Collected data entries:
# # # # #
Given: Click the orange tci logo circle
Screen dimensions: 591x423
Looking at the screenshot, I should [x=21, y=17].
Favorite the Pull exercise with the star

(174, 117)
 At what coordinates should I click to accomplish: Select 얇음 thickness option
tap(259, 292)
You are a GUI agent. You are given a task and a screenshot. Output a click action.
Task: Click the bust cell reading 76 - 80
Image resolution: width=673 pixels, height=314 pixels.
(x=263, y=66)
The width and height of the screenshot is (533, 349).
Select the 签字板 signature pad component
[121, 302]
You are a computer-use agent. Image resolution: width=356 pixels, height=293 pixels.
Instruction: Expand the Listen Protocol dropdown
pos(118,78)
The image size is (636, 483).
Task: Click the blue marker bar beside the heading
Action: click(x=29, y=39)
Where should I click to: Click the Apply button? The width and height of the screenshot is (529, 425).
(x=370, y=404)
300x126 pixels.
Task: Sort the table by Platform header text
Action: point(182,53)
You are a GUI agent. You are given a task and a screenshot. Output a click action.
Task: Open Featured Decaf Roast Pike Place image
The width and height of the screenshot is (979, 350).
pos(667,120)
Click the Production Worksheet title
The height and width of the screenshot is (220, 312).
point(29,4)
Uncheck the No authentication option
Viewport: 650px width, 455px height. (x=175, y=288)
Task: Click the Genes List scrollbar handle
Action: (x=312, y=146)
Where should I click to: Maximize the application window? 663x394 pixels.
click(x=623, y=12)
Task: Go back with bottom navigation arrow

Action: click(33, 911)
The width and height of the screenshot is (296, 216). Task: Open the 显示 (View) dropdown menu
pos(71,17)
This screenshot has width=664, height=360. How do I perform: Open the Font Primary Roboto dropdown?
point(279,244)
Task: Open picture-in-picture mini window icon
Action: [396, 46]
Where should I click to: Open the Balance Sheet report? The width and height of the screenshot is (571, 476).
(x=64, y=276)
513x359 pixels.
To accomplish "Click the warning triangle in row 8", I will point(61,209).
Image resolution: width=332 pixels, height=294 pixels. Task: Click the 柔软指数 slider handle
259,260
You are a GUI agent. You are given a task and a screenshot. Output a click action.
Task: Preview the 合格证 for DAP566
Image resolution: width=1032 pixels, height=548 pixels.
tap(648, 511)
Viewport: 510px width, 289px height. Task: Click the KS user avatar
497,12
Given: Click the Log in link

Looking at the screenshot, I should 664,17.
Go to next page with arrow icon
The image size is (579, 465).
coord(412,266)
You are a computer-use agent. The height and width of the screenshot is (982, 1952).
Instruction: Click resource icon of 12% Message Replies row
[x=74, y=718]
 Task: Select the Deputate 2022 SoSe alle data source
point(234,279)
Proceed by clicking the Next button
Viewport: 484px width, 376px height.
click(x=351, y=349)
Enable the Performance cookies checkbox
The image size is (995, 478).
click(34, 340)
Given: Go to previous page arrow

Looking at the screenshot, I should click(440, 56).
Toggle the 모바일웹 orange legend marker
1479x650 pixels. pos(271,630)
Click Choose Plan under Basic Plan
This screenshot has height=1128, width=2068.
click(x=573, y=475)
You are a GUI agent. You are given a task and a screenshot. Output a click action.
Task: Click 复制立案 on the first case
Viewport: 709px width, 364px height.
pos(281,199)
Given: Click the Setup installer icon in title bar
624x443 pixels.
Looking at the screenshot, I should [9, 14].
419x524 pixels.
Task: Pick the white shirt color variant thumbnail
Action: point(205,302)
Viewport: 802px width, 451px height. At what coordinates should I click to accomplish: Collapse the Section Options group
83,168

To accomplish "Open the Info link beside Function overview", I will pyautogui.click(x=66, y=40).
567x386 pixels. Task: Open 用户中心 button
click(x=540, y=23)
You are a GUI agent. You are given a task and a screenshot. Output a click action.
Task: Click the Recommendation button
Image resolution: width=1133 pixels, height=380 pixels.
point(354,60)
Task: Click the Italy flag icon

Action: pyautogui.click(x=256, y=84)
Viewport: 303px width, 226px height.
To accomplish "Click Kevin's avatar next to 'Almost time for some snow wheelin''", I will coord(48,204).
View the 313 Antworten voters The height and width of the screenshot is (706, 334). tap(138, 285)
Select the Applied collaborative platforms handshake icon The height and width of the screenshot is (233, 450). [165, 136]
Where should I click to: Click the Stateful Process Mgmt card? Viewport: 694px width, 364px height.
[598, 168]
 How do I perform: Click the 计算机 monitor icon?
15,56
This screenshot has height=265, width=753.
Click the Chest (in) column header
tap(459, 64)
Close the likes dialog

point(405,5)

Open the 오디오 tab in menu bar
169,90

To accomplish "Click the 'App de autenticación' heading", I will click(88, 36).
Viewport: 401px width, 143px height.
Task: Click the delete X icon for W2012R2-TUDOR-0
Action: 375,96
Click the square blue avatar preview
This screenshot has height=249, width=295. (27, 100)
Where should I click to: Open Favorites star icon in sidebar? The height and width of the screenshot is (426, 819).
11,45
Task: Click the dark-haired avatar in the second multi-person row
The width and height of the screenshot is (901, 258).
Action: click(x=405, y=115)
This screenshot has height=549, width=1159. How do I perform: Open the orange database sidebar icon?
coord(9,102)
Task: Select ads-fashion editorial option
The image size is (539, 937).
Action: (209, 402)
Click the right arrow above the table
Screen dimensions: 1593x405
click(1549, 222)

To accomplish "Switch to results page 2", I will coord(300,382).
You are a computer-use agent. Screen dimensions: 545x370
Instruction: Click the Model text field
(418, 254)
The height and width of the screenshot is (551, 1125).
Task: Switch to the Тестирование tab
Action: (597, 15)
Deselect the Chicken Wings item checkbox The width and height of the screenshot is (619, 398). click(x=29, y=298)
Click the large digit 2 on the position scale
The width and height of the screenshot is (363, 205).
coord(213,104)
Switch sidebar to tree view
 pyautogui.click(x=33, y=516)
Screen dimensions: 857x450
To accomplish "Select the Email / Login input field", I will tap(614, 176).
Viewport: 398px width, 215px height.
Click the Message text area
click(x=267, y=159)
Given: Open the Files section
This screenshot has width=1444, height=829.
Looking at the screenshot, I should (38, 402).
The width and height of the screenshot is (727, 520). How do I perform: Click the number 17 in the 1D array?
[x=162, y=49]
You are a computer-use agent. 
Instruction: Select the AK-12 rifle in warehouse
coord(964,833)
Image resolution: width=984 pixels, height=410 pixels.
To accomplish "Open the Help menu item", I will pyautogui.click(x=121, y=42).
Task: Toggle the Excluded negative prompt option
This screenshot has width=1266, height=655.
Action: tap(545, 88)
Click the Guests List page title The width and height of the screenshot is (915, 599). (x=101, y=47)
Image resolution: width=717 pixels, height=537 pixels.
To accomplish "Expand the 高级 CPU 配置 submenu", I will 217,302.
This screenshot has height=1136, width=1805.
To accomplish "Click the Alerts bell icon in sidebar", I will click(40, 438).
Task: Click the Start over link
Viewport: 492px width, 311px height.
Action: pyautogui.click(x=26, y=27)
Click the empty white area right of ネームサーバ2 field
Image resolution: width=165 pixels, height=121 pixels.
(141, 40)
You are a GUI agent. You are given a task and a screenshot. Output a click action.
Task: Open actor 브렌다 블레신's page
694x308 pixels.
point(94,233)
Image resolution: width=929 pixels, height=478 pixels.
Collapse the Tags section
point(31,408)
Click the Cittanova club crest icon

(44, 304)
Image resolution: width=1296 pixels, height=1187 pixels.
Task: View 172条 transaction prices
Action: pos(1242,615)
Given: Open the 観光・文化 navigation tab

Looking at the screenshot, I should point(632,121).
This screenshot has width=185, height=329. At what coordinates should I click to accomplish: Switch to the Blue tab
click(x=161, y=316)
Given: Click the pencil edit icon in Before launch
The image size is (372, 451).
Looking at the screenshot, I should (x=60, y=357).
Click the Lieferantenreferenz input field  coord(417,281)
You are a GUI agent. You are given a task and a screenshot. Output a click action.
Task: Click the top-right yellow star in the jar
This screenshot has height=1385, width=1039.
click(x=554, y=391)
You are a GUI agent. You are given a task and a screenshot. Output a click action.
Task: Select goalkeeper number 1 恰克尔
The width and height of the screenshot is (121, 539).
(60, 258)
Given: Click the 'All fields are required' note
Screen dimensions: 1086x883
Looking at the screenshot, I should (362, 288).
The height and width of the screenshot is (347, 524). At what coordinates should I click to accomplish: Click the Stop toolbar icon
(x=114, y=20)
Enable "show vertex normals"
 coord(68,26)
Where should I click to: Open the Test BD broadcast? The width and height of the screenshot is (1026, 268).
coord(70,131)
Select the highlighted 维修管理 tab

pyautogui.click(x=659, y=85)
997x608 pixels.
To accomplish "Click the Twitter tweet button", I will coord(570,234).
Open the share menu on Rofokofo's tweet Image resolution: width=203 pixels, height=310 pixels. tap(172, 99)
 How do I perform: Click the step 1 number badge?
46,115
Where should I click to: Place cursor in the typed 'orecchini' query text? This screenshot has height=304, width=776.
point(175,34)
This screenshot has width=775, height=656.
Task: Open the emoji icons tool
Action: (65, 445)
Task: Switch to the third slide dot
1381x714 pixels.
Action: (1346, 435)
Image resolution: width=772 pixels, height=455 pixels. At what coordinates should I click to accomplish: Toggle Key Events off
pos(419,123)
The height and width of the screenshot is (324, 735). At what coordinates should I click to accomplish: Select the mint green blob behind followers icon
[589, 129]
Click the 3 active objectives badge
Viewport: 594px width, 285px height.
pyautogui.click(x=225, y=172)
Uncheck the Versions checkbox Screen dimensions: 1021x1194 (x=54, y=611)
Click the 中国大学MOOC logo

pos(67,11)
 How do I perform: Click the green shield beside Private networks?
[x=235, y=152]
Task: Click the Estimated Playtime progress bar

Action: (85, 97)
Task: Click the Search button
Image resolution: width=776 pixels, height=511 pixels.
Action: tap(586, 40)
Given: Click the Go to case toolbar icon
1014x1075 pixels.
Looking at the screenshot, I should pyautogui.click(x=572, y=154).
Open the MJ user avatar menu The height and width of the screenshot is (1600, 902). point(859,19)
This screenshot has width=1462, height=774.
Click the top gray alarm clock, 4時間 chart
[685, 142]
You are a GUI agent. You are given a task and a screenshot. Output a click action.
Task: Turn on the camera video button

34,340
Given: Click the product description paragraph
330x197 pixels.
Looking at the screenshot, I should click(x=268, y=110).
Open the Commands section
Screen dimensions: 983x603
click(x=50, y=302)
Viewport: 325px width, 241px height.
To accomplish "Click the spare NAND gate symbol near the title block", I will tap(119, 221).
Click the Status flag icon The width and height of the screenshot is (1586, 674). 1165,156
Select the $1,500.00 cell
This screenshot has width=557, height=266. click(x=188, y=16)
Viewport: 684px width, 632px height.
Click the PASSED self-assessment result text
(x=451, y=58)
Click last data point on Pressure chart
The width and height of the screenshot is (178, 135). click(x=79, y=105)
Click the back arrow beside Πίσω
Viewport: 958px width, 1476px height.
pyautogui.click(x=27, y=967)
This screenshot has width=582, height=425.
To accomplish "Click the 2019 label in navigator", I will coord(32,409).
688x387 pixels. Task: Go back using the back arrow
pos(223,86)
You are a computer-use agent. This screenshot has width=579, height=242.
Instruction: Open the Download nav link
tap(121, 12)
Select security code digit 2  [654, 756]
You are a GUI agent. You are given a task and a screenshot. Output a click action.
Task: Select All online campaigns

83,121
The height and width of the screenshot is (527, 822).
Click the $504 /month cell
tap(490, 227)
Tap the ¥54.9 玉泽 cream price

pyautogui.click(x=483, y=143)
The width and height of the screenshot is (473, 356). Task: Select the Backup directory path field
# # # # #
- Your instructions
Once you have identified the lines above that contain "case", copy each of them.

- Response to this task
Task: Click 复制立案 on the first case
Given: Click the Go to case toolbar icon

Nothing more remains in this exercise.